### Text excerpt
* * *
Thursday, January 17, 2008

Who is to blame for Oracle patch application failures... Is that even a real question?

I just read a revealing blog entry by Jaikumar Vijayan about how two-thirds of DBAs miss timely and accurate application of Oracle’s quarterly critical patch updates and subsequent objections from some quarters regarding how this is showing DBAs in a bad light! Wow, I gotta say I sure don't agree with the latter view-point!

Honestly, I don’t think the article quite alludes that DBAs are to blame for this. However that is indeed my assertion. I have been in databases for over 16 years and as a Systems DBA, I consider myself and others like me to be the primary custodian of my company’s (and clients’) most important asset - data. To imply that somehow lack of corporate security standards in this area or lack of visible threats such as Slammer is sufficient grounds for ignoring patches is hare-brained in my humble opinion. I consider it my job to come up to speed on the latest patch updates, document the decision to apply the patch (or not!), educate and work with the security auditors (internal and external) if any, and ensure the databases I’m responsible for are totally secure. Not doing that is akin to saying, “oh, it’s okay for me not to test my database backups unless some corporate mandate forces me to do so.” Database patches, like auditing backups, forms one of the most basic job functions of a DBA. Claiming ignorance or being over-worked in other areas doesn’t count as an excuse, especially after your customers’ credit card data has been stolen by a hacker!

A comment to the above story by Slavich Markovich (one of the people quoted there), says that DBAs are not lazy and goes on to state that they just have too many things they are working on. Since when has a DBA not been “over-worked”? Way too often, that’s been part of the DBA’s job description – even though it doesn’t have to be that way. I know many fine DBAs that regardless of their work-load or corporate politics or prevailing state of ignorance, don’t let themselves be stopped from applying the relevant CPUs. They research the patchset, educate their peers, security groups and auditors, evangelize the benefits to application managers, arrange to test it in non-production and coordinate the entire process with change control committees to ensure its success.

Markovich lists several items in his comment that supposedly deter DBAs from adhering to a regular patch cycle. I’m taking each of his points one by one (in red font below) and responding to it:
1. The need to test all applications using the database is a heavy burden => yeah? so is coordinating and testing backups, deal with it!
* * *
Records for pointing to text and elements

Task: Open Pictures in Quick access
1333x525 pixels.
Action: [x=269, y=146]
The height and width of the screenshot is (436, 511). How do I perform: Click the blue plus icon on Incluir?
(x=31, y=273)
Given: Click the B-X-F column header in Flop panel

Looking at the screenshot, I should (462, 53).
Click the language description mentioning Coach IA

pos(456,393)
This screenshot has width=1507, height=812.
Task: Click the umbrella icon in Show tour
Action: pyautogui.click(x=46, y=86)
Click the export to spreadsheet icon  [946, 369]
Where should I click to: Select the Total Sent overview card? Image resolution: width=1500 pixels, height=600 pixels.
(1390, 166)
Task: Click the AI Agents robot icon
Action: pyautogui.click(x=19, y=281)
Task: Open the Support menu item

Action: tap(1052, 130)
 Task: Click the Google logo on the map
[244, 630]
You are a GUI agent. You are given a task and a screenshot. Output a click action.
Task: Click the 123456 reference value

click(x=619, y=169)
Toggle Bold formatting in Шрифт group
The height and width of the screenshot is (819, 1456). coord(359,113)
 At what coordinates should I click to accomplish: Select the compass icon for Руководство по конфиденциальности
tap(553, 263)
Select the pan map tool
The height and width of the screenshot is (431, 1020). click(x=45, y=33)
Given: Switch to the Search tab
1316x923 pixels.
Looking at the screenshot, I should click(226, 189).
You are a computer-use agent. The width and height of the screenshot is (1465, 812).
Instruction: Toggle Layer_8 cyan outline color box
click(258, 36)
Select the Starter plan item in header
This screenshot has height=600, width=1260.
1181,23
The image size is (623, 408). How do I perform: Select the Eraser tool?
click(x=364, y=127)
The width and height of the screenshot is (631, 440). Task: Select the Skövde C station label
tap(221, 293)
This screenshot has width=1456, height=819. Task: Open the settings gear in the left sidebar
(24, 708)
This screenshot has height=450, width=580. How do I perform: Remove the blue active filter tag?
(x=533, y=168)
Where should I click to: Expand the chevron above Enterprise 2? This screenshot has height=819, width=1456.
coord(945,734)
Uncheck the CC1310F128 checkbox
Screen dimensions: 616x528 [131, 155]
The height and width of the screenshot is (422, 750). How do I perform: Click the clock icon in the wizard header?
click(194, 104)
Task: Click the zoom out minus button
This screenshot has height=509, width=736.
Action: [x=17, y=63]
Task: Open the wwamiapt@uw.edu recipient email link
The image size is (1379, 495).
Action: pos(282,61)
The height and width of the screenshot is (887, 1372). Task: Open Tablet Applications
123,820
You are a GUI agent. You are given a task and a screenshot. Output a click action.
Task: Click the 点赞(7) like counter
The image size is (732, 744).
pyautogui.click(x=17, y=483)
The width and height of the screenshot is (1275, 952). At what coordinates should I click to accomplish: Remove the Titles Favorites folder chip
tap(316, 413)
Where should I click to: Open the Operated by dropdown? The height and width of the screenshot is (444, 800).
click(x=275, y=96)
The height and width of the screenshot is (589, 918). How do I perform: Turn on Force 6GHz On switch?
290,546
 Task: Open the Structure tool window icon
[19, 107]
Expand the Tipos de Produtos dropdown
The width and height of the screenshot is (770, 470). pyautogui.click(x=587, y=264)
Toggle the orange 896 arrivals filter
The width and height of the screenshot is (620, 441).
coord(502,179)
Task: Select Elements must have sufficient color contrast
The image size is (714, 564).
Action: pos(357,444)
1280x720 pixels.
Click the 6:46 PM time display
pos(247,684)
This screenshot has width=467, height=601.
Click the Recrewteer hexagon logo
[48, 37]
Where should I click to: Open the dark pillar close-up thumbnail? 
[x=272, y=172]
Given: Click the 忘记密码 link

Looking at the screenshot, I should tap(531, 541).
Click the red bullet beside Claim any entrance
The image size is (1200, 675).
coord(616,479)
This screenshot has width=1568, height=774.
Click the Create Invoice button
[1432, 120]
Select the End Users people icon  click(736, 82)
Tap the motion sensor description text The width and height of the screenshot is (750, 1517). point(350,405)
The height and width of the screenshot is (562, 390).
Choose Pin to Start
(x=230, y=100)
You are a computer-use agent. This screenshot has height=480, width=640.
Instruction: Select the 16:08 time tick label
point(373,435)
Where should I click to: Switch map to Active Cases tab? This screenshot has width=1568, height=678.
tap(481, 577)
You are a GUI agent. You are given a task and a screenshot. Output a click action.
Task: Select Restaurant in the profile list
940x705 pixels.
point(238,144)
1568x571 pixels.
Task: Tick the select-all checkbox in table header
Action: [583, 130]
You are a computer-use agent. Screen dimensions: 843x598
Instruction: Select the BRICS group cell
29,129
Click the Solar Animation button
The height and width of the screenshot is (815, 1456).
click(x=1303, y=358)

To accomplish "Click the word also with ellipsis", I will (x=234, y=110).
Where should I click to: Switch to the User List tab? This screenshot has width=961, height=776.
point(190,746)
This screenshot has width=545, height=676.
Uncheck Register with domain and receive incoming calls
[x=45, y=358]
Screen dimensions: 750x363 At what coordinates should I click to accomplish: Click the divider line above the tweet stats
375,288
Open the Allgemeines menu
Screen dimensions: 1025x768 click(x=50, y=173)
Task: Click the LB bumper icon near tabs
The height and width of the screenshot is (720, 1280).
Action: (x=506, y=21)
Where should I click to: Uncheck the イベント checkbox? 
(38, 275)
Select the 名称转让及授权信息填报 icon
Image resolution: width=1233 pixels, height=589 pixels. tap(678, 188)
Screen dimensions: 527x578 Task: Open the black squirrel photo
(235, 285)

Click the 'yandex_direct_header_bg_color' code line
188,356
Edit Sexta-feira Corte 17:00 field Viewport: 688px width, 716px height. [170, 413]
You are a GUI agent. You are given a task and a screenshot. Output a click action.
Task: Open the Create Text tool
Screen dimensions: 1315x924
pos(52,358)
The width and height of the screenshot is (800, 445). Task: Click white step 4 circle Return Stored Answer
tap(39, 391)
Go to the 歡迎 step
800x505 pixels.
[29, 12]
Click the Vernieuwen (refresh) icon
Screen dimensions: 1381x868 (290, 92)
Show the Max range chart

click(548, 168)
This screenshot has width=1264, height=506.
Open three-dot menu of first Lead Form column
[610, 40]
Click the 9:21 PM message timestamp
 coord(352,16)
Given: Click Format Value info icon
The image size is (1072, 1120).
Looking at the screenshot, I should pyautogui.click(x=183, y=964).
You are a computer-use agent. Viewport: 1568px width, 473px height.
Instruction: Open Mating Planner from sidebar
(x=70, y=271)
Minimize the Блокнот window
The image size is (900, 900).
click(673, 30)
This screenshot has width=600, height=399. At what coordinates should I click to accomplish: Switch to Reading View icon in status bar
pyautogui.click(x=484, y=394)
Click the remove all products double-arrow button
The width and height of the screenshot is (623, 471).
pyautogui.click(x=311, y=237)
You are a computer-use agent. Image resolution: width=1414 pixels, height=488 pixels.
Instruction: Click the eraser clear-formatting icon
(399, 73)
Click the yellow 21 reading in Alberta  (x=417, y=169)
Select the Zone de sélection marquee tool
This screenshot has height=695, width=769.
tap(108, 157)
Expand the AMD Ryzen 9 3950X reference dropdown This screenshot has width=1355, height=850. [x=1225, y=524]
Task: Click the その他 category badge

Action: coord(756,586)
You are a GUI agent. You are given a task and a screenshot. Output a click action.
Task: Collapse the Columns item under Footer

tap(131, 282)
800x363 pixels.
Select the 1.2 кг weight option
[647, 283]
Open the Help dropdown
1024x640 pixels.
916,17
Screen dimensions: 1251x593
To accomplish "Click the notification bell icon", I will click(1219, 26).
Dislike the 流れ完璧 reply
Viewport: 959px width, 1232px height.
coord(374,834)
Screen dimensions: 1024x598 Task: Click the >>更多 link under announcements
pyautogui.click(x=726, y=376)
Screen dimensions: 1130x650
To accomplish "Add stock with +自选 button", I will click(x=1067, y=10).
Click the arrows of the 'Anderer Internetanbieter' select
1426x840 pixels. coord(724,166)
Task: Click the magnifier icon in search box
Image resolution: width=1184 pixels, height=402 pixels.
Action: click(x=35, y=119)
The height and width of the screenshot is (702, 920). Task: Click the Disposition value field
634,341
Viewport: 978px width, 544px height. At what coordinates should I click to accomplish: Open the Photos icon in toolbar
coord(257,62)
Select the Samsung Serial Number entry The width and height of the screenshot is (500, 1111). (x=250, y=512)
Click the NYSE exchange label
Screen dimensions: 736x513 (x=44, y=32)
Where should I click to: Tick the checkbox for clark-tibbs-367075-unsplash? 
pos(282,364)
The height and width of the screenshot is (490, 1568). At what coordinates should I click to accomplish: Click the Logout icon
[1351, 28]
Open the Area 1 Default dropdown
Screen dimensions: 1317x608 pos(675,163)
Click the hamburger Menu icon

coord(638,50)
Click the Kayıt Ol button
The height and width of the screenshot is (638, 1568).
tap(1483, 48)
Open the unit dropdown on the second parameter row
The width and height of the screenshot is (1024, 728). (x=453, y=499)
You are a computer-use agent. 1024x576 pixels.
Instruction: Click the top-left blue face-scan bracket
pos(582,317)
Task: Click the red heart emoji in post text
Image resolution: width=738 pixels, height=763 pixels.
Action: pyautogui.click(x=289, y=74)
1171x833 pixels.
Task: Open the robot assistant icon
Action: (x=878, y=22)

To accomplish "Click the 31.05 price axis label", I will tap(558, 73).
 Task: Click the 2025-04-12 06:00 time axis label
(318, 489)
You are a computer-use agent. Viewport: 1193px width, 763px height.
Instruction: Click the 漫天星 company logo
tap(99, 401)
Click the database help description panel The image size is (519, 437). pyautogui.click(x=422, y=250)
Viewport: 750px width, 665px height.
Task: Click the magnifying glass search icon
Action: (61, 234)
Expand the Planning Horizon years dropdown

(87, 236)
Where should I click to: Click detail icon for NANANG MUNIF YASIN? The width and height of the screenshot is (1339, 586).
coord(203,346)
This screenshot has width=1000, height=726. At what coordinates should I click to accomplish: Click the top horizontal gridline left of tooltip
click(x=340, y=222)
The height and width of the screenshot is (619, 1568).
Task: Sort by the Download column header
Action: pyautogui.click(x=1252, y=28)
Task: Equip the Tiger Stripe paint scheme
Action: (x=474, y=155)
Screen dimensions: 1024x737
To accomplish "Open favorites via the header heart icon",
* * *
### Goals
[A] According to the blog post on Oracle patch failures, how long has its author worked with databases?
[B] Continue the blog post on Oracle patch failures from where it stops, keeping the author's voice.

### Answers to each task
[A] For over 16 years.

[B]
2. Oracle supports only the latest patchsets => Oracle’s patch-set frequency and support policies tend to vary from version to version. Rather than making bland, generic statements, log onto metalink, do the relevant research, see what patch-set applies to which databases in your environment and go, make it happen!

3. The lack of application vendor certification of the CPUs => sure, certain CPU patches sometimes impact application functionality, but the majority don’t. Regardless, that’s what testing is for – to ensure your application functionality is not negatively impacted by a patch-set. If the testing shows no adverse impact, do a limited deployment and then move to a full deployment of that patch-set. CPUs are released by Oracle almost every quarter, so don’t expect all 3rd party vendors to update their certification matrix quite so rapidly. And BTW, most application problems that are suspected to have been caused by an Oracle CPU can be traced back to an error in the patch application process (why bother reading all the patch-set release notes, right?)

4. The simple fact that it takes a huge amount of work to manually shutdown the database and apply the patch in an organization running hundreds if not thousands of instances => if I had a nickel for every time I heard this… dude, ever read of run book automation for databases? If you are still stuck dealing with manual task methods and scripts, you only have yourself to blame. (Do yourself a favor, check out the Data Palette automation platform. )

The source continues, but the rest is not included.